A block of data
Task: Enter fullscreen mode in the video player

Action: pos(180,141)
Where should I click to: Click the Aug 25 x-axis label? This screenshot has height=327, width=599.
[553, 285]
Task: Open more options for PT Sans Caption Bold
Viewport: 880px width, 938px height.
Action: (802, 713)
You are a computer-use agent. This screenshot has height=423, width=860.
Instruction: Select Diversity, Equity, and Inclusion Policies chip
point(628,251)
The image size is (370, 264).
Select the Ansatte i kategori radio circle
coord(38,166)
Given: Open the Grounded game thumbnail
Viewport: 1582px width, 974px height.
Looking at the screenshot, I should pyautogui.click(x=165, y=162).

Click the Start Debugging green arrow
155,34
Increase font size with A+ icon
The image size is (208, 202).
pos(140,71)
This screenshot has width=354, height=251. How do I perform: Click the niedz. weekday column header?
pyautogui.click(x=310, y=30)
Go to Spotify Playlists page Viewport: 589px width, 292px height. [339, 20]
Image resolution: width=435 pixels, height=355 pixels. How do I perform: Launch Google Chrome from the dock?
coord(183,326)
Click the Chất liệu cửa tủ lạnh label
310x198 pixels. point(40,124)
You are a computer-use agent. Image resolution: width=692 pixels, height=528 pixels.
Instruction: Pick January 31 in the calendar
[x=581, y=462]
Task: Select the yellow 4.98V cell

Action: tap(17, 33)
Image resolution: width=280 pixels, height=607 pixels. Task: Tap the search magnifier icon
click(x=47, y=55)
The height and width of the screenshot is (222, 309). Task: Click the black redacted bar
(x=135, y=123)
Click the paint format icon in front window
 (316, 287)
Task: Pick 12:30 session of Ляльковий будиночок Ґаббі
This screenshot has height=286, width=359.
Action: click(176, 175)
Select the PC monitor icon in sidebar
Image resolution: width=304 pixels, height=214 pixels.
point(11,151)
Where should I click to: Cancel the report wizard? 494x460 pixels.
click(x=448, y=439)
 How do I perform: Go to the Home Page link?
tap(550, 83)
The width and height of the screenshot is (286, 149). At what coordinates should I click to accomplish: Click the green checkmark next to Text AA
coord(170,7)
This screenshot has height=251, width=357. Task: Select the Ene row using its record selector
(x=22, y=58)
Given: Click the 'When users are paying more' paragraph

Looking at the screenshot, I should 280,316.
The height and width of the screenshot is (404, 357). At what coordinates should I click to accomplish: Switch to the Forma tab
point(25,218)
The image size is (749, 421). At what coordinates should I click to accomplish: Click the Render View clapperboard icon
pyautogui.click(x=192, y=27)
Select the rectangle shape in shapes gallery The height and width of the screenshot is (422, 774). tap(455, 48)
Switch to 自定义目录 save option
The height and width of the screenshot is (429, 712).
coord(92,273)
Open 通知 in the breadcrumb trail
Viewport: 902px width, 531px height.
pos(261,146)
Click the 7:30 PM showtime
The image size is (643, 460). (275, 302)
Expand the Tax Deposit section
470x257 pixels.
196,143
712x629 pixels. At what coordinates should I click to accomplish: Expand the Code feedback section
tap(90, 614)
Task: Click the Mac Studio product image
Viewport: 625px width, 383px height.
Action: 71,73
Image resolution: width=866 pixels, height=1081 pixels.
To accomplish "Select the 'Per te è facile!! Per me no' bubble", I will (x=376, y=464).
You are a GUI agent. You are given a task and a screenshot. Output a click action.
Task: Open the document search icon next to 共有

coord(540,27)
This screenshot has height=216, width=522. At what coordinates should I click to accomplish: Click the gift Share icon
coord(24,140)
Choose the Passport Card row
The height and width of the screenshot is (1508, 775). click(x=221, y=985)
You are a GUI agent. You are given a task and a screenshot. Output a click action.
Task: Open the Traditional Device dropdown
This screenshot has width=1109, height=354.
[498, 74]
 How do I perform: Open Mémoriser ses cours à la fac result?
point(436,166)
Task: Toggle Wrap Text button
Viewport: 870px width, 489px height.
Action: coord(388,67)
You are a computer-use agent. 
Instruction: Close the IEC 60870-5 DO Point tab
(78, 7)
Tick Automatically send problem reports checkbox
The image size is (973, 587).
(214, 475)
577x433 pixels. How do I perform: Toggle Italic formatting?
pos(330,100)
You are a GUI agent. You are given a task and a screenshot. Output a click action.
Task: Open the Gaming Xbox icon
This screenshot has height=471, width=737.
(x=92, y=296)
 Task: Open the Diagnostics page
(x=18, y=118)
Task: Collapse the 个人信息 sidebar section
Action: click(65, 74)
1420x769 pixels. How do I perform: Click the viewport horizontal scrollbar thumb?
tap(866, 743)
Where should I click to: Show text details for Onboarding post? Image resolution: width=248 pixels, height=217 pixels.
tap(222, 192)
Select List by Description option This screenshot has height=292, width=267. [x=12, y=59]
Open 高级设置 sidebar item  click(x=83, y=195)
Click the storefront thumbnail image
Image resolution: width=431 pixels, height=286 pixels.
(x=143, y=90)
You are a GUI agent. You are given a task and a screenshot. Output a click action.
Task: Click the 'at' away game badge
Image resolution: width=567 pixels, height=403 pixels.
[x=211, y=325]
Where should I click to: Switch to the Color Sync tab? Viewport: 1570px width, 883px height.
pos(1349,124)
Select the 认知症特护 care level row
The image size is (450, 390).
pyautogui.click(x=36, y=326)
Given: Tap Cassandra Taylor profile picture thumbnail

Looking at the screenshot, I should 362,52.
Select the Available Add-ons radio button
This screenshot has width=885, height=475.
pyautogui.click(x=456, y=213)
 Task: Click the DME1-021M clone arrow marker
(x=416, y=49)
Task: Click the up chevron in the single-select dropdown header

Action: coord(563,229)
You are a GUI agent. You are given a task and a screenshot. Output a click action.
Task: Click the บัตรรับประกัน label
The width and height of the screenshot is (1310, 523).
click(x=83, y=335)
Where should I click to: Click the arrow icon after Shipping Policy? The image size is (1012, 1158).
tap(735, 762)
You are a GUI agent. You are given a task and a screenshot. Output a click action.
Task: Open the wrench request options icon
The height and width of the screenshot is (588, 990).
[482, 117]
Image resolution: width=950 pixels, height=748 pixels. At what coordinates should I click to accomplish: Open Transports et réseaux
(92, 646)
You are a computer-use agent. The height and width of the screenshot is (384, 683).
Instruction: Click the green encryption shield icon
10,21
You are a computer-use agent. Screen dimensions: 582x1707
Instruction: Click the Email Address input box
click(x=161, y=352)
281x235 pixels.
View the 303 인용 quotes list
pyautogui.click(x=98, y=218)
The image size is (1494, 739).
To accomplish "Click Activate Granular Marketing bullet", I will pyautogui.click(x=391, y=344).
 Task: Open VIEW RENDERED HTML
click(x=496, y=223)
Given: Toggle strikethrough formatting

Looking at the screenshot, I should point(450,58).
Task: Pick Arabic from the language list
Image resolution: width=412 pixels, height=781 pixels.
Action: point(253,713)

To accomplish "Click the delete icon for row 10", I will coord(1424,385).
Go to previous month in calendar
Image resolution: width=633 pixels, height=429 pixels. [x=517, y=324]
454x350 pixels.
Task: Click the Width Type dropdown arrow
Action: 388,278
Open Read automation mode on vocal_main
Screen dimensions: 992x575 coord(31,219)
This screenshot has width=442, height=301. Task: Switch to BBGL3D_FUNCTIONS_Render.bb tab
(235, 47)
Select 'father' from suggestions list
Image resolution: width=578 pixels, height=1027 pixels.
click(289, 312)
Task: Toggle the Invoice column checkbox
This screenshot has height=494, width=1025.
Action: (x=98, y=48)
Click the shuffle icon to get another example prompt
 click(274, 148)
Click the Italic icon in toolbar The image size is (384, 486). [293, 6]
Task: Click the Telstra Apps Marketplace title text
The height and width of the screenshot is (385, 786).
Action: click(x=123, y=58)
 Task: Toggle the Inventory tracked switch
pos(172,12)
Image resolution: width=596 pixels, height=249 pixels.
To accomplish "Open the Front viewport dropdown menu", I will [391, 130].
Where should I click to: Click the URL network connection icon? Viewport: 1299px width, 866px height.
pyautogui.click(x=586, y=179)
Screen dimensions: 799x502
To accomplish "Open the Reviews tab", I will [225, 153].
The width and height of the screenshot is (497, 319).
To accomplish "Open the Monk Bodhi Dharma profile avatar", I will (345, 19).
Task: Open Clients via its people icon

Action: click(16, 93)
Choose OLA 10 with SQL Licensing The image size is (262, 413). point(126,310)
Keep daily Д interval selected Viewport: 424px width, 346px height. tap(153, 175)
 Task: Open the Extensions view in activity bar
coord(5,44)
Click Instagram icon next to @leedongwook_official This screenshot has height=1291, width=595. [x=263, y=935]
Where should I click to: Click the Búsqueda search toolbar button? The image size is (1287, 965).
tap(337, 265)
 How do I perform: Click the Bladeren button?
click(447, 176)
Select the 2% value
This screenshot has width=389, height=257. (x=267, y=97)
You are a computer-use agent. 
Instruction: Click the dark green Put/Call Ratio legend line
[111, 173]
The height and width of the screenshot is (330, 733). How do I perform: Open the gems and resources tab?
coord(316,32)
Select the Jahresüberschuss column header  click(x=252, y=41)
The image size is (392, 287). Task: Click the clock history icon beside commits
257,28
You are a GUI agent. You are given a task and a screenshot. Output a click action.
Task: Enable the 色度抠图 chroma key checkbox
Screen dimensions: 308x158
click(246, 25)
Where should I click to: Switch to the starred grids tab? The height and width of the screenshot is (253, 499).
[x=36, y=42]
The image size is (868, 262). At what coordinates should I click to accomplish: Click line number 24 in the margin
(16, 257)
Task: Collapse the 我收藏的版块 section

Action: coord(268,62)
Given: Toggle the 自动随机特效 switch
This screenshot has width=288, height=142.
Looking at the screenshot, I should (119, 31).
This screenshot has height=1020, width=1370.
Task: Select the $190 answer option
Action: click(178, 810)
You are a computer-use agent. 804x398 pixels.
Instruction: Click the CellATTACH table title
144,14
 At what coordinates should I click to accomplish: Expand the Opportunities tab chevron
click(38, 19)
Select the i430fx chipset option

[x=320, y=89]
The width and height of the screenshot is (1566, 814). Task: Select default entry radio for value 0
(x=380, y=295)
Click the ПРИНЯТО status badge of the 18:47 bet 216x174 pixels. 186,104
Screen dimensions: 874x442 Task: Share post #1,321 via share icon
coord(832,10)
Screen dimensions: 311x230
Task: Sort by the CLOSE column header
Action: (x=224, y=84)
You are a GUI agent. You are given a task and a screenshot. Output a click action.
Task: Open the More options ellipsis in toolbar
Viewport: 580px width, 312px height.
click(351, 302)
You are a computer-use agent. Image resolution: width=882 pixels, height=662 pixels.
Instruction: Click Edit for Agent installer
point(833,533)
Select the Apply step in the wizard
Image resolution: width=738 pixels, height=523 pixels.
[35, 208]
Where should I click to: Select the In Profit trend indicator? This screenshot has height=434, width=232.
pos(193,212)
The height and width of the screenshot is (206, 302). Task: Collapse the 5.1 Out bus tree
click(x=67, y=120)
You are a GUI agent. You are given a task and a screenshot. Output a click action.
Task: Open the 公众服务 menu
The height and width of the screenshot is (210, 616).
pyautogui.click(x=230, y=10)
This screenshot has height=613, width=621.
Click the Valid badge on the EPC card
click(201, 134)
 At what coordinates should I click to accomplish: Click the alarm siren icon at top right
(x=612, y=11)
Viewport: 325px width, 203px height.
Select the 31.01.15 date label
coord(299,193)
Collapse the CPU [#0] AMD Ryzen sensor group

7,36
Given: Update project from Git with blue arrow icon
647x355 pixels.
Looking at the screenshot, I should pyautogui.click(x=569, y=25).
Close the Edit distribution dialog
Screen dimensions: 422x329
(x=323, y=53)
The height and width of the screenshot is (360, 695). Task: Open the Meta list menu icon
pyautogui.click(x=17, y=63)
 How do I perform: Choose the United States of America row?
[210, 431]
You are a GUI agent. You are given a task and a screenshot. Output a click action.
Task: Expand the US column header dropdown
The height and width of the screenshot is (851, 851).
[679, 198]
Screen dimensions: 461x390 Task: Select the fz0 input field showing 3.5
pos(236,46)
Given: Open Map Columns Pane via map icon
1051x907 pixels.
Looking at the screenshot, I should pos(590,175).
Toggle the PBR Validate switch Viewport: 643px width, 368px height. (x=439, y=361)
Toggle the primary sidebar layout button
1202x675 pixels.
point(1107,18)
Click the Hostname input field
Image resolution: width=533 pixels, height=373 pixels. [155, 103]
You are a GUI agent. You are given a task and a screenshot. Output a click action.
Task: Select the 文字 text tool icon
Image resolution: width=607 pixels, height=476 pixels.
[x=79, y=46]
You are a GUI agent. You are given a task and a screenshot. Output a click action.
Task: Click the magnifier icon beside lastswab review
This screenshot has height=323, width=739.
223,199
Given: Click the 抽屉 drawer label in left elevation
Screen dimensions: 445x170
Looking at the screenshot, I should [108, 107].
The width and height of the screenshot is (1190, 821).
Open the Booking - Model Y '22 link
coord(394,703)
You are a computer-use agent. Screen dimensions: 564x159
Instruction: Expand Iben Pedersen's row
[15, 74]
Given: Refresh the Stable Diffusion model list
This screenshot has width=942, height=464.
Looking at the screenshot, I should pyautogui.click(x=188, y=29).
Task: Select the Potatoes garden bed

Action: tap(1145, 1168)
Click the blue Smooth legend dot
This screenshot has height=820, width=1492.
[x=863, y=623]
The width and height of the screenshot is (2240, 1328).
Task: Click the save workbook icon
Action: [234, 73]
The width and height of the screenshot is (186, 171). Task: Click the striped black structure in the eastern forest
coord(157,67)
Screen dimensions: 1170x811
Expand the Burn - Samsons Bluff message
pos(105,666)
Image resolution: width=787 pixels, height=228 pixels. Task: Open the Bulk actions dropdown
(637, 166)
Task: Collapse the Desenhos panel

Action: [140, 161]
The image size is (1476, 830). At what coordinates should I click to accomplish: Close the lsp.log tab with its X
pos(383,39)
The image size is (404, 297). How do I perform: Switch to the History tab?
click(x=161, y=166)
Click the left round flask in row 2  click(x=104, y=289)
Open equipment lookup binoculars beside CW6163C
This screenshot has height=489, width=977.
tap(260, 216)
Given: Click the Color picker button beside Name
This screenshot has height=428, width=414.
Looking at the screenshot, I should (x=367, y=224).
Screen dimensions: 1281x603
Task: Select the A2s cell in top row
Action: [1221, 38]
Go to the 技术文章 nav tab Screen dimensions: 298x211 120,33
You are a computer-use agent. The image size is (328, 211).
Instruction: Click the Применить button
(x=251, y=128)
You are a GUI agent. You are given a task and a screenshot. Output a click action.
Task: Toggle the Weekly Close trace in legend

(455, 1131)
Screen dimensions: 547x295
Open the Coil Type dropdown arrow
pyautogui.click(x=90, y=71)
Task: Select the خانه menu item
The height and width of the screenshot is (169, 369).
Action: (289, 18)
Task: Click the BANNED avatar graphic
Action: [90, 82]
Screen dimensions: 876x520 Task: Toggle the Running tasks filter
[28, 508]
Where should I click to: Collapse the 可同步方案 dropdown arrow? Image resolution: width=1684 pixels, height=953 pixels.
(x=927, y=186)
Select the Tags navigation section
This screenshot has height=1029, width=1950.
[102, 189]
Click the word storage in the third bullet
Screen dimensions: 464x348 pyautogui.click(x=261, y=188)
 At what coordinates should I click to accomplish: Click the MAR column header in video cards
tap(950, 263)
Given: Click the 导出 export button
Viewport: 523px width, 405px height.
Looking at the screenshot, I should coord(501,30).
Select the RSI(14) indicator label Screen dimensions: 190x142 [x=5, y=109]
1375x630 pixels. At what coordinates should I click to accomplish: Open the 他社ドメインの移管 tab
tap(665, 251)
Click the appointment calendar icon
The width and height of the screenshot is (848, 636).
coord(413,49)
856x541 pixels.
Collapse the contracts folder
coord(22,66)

### [DIRECTION]
Give the items as a Markdown table with the columns Row and Line, omitting blank lines. Start at the line containing "Opportunities tab chevron" and end after the line containing "point(833,533)".

### [TASK ANSWER]
| Row | Line |
|---|---|
| 1 |  At what coordinates should I click to accomplish: Expand the Opportunities tab chevron |
| 2 | click(38, 19) |
| 3 | Select the i430fx chipset option |
| 4 | [x=320, y=89] |
| 5 | The width and height of the screenshot is (1566, 814). Task: Select default entry radio for value 0 |
| 6 | (x=380, y=295) |
| 7 | Click the ПРИНЯТО status badge of the 18:47 bet 216x174 pixels. 186,104 |
| 8 | Screen dimensions: 874x442 Task: Share post #1,321 via share icon |
| 9 | coord(832,10) |
| 10 | Screen dimensions: 311x230 |
| 11 | Task: Sort by the CLOSE column header |
| 12 | Action: (x=224, y=84) |
| 13 | You are a GUI agent. You are given a task and a screenshot. Output a click action. |
| 14 | Task: Open the More options ellipsis in toolbar |
| 15 | Viewport: 580px width, 312px height. |
| 16 | click(351, 302) |
| 17 | You are a computer-use agent. Image resolution: width=882 pixels, height=662 pixels. |
| 18 | Instruction: Click Edit for Agent installer |
| 19 | point(833,533) |